Here's one quick new year's resolution:
My friend Jonny got me a cookbook I've looked at in stores for years but never bought (because I hadn't seen it used), More-with-Less. It's Mennonite and based on the idea that there is nto enough to go around in the world if people keep eating a standard American diet. The author, Doris Janzen Longacre, wrote this in 1976. It's probably more true now. We eat too much protein which screws up our systems and depletes food supplies in the world. Doris doesn't say we need to all go vegan, just that the world will be better (and we'll be putting our mouths where our mouths are) if we use more beans, lentils, whole grains, and vegetables; preserve some food when it's in season; and eat less feelot beef.

It's pretty much where I'm at so a nice gift with some good recipes.

So, the resolution: at least once a month, I'll try a recipe from the book!

Right now...I'm not only blogging and watching a movie, I'm also soaking black beans so I can make beans and rice later from a recipe in the book.

That's the only resolution this year (so far). It seems doable.

Last year's resolutions...I think they went OK. I don't remember them all. I did resolve to not buy any "new" clothes (other than undergarments). That worked out. All my "new" clothes for '08 were from thrift except for 6 pairs of undies. My sox lasted OK and I did buy one pair of thrift sox but I don't think they'd been worn. I just kept mending the ones I already own. A friend, Diana, gave me a little tiny dresser that was her mother-in-law's sewing storage thing. The stuff was still in it. While the dress-shields will probably not get used, and the bra-elastic (seriously, there was bra-elastic in there still in the package) was aged beyond usefulness...the rest, including the darning egg, has come in very handy.

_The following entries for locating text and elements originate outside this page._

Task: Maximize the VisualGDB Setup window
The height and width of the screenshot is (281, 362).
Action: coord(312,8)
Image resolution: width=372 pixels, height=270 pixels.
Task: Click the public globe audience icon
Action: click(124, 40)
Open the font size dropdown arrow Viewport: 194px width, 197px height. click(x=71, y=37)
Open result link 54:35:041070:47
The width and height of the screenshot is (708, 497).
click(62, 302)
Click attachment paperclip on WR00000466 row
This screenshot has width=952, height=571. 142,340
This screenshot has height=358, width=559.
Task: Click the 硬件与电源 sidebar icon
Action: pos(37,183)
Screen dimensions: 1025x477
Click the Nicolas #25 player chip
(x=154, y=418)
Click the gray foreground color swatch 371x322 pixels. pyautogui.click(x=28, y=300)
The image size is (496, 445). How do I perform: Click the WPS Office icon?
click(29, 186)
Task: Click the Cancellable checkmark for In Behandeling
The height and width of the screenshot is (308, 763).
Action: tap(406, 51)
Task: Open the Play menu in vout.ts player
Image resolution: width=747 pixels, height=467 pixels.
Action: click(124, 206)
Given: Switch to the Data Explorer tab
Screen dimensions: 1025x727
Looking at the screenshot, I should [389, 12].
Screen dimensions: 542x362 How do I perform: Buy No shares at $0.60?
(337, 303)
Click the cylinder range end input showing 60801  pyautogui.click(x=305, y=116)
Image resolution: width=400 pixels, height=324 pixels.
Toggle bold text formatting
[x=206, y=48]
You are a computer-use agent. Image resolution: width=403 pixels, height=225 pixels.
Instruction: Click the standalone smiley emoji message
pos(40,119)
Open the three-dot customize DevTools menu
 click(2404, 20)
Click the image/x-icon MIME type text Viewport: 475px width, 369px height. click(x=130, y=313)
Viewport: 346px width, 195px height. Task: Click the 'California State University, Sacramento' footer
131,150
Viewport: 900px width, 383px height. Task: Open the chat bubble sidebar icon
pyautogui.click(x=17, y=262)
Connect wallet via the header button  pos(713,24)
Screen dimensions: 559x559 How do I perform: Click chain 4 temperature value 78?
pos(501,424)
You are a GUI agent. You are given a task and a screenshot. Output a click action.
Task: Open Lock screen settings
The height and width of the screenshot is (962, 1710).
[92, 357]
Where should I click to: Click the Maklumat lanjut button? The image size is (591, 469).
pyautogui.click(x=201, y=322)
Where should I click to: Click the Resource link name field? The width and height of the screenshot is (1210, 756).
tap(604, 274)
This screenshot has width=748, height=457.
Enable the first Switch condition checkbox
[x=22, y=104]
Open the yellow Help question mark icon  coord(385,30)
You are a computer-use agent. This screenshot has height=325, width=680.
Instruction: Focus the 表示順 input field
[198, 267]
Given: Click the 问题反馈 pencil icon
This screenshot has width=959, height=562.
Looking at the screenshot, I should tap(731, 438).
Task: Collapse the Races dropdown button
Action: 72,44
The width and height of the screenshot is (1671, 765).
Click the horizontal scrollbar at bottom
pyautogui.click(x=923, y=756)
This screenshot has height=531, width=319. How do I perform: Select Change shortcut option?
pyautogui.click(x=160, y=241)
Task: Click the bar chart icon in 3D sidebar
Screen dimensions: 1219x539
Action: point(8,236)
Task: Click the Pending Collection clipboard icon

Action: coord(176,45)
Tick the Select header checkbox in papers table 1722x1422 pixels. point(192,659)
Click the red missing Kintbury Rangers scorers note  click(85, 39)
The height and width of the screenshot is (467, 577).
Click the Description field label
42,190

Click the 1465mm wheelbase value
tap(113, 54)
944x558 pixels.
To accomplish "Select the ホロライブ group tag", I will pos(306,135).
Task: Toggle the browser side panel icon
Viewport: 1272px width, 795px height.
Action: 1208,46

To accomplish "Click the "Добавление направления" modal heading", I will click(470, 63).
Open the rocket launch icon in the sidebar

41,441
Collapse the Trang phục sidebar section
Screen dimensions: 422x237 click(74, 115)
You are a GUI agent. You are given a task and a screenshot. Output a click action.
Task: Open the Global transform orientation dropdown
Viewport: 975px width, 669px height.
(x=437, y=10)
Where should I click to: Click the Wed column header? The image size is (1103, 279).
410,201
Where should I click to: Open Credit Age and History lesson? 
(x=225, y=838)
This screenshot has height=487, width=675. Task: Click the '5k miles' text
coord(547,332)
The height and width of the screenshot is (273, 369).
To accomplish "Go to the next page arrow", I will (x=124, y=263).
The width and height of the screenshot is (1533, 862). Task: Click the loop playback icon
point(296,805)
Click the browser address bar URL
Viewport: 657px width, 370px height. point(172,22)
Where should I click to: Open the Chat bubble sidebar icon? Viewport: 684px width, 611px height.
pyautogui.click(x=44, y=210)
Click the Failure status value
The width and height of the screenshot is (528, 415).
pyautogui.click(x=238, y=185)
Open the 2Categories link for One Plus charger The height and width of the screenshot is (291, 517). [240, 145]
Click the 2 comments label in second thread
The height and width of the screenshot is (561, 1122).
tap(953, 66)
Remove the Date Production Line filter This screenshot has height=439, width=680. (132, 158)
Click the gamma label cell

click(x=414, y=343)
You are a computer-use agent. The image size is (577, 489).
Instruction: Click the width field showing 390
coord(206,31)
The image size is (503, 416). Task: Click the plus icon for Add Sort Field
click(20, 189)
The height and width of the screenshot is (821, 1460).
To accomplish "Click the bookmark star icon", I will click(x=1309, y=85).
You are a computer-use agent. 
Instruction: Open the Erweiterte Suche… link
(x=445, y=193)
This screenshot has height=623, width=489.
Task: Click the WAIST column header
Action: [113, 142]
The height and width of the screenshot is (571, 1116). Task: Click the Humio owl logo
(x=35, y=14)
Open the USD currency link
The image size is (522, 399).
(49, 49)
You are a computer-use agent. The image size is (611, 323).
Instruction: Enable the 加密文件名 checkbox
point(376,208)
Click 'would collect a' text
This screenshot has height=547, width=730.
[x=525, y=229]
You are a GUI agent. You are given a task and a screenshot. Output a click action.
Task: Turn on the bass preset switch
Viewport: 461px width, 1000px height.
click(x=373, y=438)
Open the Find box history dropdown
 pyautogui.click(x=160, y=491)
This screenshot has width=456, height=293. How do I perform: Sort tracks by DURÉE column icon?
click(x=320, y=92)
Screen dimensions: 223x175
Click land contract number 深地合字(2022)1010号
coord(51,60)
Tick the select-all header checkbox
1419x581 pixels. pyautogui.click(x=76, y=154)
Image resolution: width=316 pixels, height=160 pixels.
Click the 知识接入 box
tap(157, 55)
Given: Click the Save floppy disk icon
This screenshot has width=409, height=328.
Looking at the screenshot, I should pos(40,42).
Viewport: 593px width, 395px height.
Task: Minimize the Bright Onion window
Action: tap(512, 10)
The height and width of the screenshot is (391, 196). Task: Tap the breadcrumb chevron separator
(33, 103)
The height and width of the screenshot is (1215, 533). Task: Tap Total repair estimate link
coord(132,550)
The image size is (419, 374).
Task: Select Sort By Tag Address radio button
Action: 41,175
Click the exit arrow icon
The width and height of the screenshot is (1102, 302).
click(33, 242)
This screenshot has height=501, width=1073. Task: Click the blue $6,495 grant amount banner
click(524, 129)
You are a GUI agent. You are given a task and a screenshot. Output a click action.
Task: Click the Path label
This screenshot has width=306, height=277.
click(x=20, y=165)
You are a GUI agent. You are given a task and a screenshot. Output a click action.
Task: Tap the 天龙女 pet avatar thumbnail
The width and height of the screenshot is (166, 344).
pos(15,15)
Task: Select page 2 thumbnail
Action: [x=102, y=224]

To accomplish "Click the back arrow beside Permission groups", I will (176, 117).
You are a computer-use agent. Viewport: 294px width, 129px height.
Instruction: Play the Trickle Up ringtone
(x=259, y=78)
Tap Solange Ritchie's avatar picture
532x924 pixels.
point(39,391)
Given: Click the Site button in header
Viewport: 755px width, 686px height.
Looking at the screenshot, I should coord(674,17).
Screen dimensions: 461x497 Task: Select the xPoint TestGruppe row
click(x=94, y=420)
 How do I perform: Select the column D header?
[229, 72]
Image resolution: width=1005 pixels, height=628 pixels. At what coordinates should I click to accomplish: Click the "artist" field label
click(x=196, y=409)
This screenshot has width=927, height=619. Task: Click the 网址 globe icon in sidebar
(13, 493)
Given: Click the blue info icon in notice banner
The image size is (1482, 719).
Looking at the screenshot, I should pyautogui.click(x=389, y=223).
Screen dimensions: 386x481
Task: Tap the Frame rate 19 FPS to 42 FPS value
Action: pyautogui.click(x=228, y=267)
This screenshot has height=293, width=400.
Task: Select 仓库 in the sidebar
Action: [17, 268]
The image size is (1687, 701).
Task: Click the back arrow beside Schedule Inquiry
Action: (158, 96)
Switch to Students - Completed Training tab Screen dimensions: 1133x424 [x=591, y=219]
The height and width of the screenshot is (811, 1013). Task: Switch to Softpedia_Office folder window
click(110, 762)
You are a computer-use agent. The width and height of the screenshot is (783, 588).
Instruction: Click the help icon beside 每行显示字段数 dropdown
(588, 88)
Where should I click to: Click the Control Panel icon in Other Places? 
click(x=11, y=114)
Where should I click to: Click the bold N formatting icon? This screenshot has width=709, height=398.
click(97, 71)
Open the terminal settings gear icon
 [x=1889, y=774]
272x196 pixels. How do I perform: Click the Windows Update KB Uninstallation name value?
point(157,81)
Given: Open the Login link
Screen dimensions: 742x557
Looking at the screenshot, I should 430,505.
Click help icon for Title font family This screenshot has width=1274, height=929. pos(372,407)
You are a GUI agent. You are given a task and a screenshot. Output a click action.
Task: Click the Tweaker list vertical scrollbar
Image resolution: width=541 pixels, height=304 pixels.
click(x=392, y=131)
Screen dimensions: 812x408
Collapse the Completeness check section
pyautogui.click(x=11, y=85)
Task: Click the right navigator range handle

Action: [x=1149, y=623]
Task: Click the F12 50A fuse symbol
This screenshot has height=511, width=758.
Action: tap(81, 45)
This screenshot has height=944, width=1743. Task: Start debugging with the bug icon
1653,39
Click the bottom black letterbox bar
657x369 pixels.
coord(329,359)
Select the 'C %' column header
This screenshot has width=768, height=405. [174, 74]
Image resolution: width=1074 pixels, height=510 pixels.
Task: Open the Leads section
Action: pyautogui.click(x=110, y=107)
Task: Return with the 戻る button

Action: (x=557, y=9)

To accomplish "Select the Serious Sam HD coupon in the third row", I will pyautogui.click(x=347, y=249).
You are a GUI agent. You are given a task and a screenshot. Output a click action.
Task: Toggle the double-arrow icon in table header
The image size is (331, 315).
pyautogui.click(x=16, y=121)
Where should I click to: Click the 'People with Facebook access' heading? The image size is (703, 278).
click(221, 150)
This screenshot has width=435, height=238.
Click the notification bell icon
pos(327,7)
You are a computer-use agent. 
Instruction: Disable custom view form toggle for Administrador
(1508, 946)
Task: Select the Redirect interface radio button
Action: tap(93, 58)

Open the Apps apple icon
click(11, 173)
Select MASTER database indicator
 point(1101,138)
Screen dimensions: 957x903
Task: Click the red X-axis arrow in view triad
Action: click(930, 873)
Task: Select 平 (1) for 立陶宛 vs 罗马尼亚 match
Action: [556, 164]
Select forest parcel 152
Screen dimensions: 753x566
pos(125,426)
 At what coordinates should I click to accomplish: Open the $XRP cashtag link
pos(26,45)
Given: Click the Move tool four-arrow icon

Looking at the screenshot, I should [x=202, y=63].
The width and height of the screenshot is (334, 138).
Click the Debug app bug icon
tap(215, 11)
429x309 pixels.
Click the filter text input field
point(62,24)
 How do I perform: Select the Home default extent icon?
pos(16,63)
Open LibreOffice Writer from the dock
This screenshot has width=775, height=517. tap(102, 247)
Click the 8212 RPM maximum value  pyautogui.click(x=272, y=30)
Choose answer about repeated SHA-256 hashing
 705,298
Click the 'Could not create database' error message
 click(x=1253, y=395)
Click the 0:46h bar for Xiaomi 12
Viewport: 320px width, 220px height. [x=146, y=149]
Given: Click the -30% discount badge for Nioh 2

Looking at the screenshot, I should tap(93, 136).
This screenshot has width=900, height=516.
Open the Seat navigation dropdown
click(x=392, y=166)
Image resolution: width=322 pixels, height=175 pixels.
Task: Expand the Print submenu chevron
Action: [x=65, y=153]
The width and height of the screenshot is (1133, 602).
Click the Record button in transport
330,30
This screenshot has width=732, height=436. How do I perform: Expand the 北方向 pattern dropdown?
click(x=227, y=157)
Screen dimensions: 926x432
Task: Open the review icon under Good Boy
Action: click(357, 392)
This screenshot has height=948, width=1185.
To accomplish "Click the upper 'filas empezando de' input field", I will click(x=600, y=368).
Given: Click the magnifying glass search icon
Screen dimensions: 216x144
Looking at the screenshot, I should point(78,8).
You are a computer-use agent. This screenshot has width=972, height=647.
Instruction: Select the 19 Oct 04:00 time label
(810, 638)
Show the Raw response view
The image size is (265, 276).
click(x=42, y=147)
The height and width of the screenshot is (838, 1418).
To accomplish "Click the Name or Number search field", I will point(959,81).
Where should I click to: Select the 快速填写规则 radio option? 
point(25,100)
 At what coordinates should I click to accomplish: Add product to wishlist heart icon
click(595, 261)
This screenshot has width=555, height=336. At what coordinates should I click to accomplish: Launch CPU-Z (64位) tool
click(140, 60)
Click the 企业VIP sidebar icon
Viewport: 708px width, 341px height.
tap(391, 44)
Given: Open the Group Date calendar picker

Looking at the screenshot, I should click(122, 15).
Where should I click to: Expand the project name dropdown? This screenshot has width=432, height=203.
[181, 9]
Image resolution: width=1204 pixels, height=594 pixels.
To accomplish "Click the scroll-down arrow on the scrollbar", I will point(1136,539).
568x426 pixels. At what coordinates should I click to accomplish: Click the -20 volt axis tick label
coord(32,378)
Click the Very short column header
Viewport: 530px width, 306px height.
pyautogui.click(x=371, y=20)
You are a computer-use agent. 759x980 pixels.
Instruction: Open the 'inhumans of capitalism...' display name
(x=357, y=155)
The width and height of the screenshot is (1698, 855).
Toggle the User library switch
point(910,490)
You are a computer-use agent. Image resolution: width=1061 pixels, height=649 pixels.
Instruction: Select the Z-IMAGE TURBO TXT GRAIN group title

It's been a fun week in Plummer...shoveling, working, shoveling, slipping on ice, working, slipping...

Another fun thing I've been doing this week while staying in Plummer, is watching a film by the son of a colleague. It's a hoot! Very ambitious to try to do a period piece set in London when one lives in Spokane and has not budget. But some scenes work well. Not all of them btu I've seen worse on the commercial market when people DID have a budget.

Well, I should probably find something else to do now.